Example Configuration with Bonds

This configuration demonstrates a VLAN-aware bridge with a large set of bonds. The bond configurations are generated from a Mako template.  

#
# vlan-aware bridge with bonds example
#
# uplink1, peerlink and downlink are bond interfaces.
# 'bridge' is a vlan aware bridge with ports uplink1, peerlink
# and downlink (swp2-20).
# 
# native vlan is by default 1
#
# 'bridge-vids' attribute is used to declare vlans.
# 'bridge-pvid' attribute is used to specify native vlans if other than 1
# 'bridge-access' attribute is used to declare access port
# 
auto lo
iface lo

auto eth0
iface eth0 inet dhcp

# bond interface
auto uplink1
iface uplink1
    bond-slaves swp32
    bridge-vids 2000-2079

# bond interface
auto peerlink
iface peerlink
    bond-slaves swp30 swp31
    bridge-vids 2000-2079 4094

# bond interface
auto downlink
iface downlink
    bond-slaves swp1
    bridge-vids 2000-2079

#
# Declare vlans for all swp ports
# swp2-20 get vlans from 2004 to 2022.
# The below uses mako templates to generate iface sections
# with vlans for swp ports
#
%for port, vlanid in zip(range(2, 20), range(2004, 2022)) :
    auto swp${port}
    iface swp${port}
        bridge-vids ${vlanid}

%endfor

# svi vlan 4094
auto bridge.4094
iface bridge.4094
    address 11.100.1.252/24

# l2 attributes for vlan 4094
auto bridge.4094
vlan bridge.4094
    bridge-igmp-querier-src 172.16.101.1

#
# vlan-aware bridge
#
auto bridge
iface bridge
    bridge-vlan-aware yes
    bridge-ports uplink1 peerlink downlink glob swp2-20
    bridge-stp on

# svi peerlink vlan
auto peerlink.4094
iface peerlink.4094
    address 192.168.10.1/30
    broadcast 192.168.10.3

Converting a Traditional Bridge to VLAN-aware or Vice Versa

You cannot automatically convert a traditional bridge to/from a VLAN-aware bridge simply by changing the configuration in the /etc/network/interfaces file.

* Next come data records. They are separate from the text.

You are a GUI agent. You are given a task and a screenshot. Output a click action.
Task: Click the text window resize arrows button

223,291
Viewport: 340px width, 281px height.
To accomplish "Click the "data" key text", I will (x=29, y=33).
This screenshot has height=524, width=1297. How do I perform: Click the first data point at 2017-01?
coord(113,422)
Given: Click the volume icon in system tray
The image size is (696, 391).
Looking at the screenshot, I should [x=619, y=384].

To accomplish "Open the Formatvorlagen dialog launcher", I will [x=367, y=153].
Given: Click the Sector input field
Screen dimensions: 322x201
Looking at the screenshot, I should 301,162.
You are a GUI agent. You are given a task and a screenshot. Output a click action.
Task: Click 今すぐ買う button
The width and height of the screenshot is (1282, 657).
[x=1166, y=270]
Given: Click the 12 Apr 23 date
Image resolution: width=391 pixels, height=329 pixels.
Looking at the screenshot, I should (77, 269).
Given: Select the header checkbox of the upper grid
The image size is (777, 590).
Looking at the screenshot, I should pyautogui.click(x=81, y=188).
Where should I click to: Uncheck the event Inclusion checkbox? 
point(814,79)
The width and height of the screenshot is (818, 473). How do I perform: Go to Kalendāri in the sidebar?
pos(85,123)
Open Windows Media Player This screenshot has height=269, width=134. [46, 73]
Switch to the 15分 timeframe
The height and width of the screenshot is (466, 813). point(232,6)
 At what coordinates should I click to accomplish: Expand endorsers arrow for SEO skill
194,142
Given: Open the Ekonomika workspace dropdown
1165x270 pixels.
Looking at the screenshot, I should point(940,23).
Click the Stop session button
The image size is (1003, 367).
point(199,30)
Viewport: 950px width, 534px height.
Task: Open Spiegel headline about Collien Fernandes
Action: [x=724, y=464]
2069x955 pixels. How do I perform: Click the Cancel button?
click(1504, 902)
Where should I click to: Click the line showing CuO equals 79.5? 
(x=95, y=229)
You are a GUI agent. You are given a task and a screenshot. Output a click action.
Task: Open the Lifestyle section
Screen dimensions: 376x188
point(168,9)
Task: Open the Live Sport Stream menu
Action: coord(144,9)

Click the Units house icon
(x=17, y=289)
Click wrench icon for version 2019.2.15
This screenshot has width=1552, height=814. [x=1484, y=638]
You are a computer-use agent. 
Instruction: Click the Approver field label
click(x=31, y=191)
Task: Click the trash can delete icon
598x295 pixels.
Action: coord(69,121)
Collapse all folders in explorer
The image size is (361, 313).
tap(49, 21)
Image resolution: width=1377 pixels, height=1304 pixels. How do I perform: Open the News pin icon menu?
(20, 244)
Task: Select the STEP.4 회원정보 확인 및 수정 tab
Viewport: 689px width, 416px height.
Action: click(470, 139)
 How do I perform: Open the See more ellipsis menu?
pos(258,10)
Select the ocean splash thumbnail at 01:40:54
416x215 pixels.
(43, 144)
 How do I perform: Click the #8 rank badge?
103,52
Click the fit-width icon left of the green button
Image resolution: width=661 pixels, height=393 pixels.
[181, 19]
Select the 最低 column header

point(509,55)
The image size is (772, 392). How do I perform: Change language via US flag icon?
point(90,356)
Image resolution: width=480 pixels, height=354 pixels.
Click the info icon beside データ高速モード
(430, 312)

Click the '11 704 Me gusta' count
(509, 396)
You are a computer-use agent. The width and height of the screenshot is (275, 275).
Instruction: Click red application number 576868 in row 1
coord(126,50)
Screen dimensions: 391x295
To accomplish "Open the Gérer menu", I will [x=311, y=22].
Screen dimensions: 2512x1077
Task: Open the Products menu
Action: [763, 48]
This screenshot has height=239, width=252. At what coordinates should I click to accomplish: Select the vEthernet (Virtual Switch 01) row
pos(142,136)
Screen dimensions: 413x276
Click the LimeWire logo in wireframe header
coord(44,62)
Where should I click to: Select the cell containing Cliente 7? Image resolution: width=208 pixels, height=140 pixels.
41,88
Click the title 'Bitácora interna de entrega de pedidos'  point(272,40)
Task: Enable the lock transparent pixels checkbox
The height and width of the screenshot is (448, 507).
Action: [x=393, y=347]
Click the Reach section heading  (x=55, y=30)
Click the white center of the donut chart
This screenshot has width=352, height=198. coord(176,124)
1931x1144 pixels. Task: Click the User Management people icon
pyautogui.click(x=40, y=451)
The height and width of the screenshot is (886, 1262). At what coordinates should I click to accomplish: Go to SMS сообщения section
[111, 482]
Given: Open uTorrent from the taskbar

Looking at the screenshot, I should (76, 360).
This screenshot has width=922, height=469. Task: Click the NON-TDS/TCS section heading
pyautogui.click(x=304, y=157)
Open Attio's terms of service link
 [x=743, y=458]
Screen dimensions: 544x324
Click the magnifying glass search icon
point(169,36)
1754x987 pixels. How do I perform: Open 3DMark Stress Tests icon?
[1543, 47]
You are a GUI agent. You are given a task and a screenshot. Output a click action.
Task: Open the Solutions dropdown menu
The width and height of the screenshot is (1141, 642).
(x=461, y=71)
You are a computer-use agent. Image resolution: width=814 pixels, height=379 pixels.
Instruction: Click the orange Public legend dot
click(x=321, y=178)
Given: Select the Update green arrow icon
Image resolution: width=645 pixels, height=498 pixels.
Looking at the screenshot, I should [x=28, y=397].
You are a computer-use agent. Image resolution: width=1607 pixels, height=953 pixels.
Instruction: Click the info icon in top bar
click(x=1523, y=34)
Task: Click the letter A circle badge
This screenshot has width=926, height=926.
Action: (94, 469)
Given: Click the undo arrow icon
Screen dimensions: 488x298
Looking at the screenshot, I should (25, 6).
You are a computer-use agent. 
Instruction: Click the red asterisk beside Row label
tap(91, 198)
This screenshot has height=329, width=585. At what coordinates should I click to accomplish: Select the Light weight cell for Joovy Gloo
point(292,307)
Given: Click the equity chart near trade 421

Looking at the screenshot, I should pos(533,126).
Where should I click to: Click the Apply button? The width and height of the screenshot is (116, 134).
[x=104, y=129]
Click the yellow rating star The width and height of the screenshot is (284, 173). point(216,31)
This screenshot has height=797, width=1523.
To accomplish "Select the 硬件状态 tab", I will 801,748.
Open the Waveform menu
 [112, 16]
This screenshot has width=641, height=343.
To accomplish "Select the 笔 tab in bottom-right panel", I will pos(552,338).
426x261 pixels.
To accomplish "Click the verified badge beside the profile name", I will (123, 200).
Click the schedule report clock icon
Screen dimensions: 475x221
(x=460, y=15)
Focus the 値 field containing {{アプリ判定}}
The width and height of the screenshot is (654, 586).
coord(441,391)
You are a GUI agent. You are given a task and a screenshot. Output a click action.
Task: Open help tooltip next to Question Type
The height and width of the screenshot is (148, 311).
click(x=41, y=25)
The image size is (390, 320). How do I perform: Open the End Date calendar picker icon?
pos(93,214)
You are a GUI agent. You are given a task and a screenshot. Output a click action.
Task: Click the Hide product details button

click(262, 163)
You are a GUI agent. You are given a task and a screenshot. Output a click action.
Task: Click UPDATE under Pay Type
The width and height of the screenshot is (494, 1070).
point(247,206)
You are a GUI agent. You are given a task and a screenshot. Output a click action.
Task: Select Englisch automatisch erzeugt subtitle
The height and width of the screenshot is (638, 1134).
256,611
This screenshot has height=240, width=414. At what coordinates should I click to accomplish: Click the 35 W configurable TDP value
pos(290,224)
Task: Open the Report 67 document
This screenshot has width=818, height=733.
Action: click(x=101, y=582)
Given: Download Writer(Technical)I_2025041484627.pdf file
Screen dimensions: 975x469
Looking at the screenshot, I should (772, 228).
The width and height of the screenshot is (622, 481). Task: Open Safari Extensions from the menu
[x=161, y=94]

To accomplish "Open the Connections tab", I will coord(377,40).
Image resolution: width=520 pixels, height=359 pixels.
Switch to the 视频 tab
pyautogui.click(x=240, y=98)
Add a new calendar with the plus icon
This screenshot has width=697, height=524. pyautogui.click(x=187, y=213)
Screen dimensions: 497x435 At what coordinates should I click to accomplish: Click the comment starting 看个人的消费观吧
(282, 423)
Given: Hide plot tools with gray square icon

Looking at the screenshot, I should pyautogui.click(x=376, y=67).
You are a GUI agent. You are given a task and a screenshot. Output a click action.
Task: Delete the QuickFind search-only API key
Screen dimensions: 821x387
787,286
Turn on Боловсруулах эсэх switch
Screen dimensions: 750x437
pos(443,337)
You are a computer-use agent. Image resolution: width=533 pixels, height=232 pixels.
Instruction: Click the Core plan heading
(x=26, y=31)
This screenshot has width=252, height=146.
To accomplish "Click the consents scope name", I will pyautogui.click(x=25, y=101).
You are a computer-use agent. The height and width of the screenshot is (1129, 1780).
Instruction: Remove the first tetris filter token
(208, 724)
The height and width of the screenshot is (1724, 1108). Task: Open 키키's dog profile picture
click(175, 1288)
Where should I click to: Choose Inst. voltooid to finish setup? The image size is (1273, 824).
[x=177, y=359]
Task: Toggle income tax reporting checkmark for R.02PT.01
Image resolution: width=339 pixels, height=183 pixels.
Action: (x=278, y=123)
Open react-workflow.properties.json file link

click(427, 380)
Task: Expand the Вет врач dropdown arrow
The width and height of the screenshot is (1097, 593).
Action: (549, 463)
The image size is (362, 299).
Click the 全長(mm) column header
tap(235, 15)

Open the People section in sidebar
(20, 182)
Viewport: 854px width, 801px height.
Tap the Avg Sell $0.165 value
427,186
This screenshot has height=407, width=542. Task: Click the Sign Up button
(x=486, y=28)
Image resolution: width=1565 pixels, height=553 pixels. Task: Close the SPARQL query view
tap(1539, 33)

If you need to change the mode for a bridge, do the following:

  1. Delete the traditional mode bridge from the configuration and bring down all its member switch port interfaces.
  2. Create a new VLAN-aware bridge, as described above. 
  3. Bring up the bridge.

These steps assume you are converting a traditional mode bridge to a VLAN-aware one. To do the opposite, delete the VLAN-aware bridge in step 1, and create a new traditional mode bridge in step 2.

Caveats and Errata

  • STP: Because Spanning Tree and Rapid Spanning Tree (STP) are enabled on a per-bridge basis, VLAN-aware mode essentially supports a single instance of STP across all VLANs. A common practice when using a single STP instance for all VLANs is to define all every VLAN on each switch in the spanning tree instance. mstpd continues to be the user space protocol daemon, and Cumulus Linux supports RSTP.
  • IGMP snooping: IGMP snooping and group membership are supported on a per-VLAN basis, though the IGMP snooping configuration (including enable/disable, mrouter port and so forth) are defined on a per-bridge port basis.
  • VXLANs: Use the traditional configuration mode for VXLAN configuration.
  • Reserved VLAN range: For hardware data plane internal operations, the switching silicon requires VLANs for every physical port, Linux bridge, and layer 3 subinterface. Cumulus Linux reserves a range of 700 VLANs by default; this range is 3300-3999. In case any of your user-defined VLANs conflict with the default reserved range, you can modify the range, as long as the new range is a contiguous set of VLANs with IDs anywhere between 2 and 4094, and the minimum size of the range is 300 VLANs:
    1. Edit /etc/cumulus/switchd.conf, uncomment resv_vlan_range and specify the new range.
    2. Restart switchd  (sudo service switchd restart) for the new range to take effect.

      While restarting switchd, all running ports will flap and forwarding will be interrupted.

  • VLAN translation: A bridge in VLAN-aware mode cannot have VLAN translation enabled for it; only bridges configured in traditional mode can utilize VLAN translation.